TEXT PROVIDED:
Emily Lakdawalla • Oct 06, 2013
It's so exciting when the small talk that lubricates social interactions with strangers turns into an excited discussion of space and science. I enjoyed one such conversation this morning with Ricardo (not his real name), the driver of the Uber car that took me to the airport. Sooner or later, a cab driver will usually ask: where are you headed? I always take great pleasure in being able to mention that I'm on my way to a meeting of scientists who will be talking about exploring the solar system. Most of the time, this is received with mild interest, but once in a while, the driver will respond that they're really interested in space -- and then he will ask a question.
These questions almost always concern some conspiracy theory, and this morning was no different; Ricardo asked me about Niburu and Planet X. This is my favorite of the various space conspiracy theories because it is one of the easiest to pivot. I respond that there's a lot of bizarre ideas out there, but underneath it all there's a kernel of truth: there really are almost certainly undiscovered planets beyond Neptune, and there are a few astronomers who are searching for them right now. Ricardo asks if those planets are causing wobbles in other planets, and I say no, at least not that we can detect, but that's how astronomers first discovered Neptune. And that there could be another Neptune way beyond, too far to make those wobbles, and who knows when we'll discover it?
"Man, I really love this space stuff," Ricardo says as he's driving. "When I think about what might be out there, it gives me this feeling --" and he stops for a second, searching for words, waving one open hand in front of his chest as though it were expanding. He tries again: "It gives me this feeling, like I'm laughing, but it's not coming out, you know? It's just inside me." I grin, because he's passed this feeling right on to me. "It's so exciting," I agree.
We converse for a few more minutes. "I love the conspiracy theories," he tells me, "because I like to be scared." I laugh and tell him there are things he should really be afraid of, like an asteroid that could hit Earth, and he said, "I know, like that Russian meteorite, I mean, I can't imagine how it was so big, it broke all those windows!" Here's a guy who's interested and paying attention and making connections. I find such people all over the place -- my plumber, a really smart businessman who's interested in space policy and the economics of human spaceflight, and the colorist at my salon, who has a telescope that she sometimes sets up on the balcony of her apartment.

RECORDED DATA:
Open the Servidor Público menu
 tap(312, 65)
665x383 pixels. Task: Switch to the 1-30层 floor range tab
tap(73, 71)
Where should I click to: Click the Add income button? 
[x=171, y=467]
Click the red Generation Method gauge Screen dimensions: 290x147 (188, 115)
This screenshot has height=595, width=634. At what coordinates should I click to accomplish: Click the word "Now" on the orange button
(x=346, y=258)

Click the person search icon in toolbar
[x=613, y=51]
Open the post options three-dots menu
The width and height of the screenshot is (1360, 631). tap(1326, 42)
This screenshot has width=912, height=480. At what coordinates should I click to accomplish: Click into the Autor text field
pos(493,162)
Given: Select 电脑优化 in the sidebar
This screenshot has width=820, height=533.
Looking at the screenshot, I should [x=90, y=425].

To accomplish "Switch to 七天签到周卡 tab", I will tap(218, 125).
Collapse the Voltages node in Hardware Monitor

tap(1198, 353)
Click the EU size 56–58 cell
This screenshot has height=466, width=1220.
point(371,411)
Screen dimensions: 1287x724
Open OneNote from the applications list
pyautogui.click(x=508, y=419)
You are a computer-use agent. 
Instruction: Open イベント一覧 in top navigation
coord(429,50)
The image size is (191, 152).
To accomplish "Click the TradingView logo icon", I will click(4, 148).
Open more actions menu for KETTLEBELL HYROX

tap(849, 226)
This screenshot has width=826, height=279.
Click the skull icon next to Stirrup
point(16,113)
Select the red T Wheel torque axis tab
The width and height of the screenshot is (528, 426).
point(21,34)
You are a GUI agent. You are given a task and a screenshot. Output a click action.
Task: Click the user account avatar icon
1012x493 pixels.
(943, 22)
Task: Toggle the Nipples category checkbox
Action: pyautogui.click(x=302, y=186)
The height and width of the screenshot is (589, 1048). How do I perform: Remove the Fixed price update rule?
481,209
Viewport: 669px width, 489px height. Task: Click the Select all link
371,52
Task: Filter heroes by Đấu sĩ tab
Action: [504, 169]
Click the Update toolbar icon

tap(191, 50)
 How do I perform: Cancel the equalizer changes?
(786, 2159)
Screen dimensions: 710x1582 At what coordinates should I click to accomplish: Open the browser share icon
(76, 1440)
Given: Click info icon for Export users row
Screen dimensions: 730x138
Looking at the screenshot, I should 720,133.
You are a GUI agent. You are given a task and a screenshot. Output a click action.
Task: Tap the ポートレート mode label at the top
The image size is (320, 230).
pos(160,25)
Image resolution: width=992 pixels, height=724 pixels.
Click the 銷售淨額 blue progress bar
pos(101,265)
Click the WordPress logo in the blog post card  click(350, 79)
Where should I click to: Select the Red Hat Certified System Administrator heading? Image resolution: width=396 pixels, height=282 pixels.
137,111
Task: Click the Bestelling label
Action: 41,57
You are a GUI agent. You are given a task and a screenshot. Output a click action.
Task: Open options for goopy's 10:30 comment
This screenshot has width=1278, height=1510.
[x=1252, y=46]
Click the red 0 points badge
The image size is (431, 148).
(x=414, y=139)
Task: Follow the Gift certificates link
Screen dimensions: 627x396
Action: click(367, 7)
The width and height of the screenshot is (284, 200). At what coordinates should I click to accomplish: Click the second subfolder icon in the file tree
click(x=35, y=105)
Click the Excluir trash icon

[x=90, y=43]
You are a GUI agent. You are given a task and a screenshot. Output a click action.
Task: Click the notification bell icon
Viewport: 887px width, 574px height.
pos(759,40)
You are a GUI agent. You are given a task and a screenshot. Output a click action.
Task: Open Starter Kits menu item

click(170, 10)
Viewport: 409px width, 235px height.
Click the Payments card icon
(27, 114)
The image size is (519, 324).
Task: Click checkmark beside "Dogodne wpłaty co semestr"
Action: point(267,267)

TASK OBJECTIVE:
Carry on the blog post about chatting with a driver about space on the way to the airport, beginning after its final sentence.

RESPONSE:
I hope that those of you who share my passion for space and science in general are open to these kinds of encounters. It's crucial not to make assumptions, like assuming that girl dyeing my hair must be so superficial, she probably doesn't care about what's beyond her -- turns out that girl can teach me a thing or two about deep-sky astronomy. It's also crucial to listen to people, to read what it is they're interested in, before engaging them. Science is about following one's curiosity; education too often forgets that, delivering science as facts rather than a process of asking "why?" and "how?" and trying to answer those questions. I love engaging people and then letting them lead the conversation, finding out what motivates their interests, giving them a few answers, but also sharing plenty of the fun questions that we don't have answers to yet, and talking about the exploration that we're doing right now to try to answer those questions.
How to handle it when people ask about conspiracy theories? Sometimes, as with Ricardo, they recognize the conspiracy theories to be basically just science fiction, but enjoy their what-ifs anyway. Then, it's easy to maneuver the conversation to the just-as-enjoyable what-ifs that drive current scientific research. Other times, as with a parent of a daughter's classmate I met yesterday, they are really convinced about Area 51 and the Moon Hoax and whatnot. These conversations are harder to navigate, but it's important to recognize that you're not going to convert them with one conversation; all you can do is to try to sow a few seeds of truth. I reply with a little bit of defense (e.g. "scientists are truly terrible at keeping secrets") but mostly attempt to pivot to something real that's related to their area of interest, that might pique their curiosity -- what we're doing now to search for life on Mars, or how a new lunar spacecraft has captured amazing photos of the Apollo landing sites. People notice whether you're listening and responding to them or if you're just lecturing them; if you dismiss them out of hand, they'll dismiss you out of hand. If you listen to them, there's a chance they just might listen to you.
All of this is why I adopted the second half of my official job title (the full title is "Senior Editor and Planetary Evangelist.") The word "evangelist" is heavy with connotations and is not one I use lightly. I use it to convey my devotion and passion to my subject, and what I consider my avocation to share it with the world, along with the belief that a respect for the cosmos and our place in it can make people's lives better. Some have expressed concern that I am equating science with religion. Of course, the two are not the same. They do have something important in common, though: they both represent attempts by humans to make sense of our existence. I choose to use the word "evangelist" to show that scientists can -- and often do -- feel the same sort of inspiration and zeal from the scientific process of seeking answers to those questions that the religious do when they see the world through the lens of their faith. Scientists have a reputation of being cold, clinical, distant, and in truth, some of them are. But a great many of us feel that same thing Ricardo did while he was driving me to the airport this morning: that inexpressible joy of discovering what a vast universe we're such a tiny part of. I want to take that feeling and share it with the world.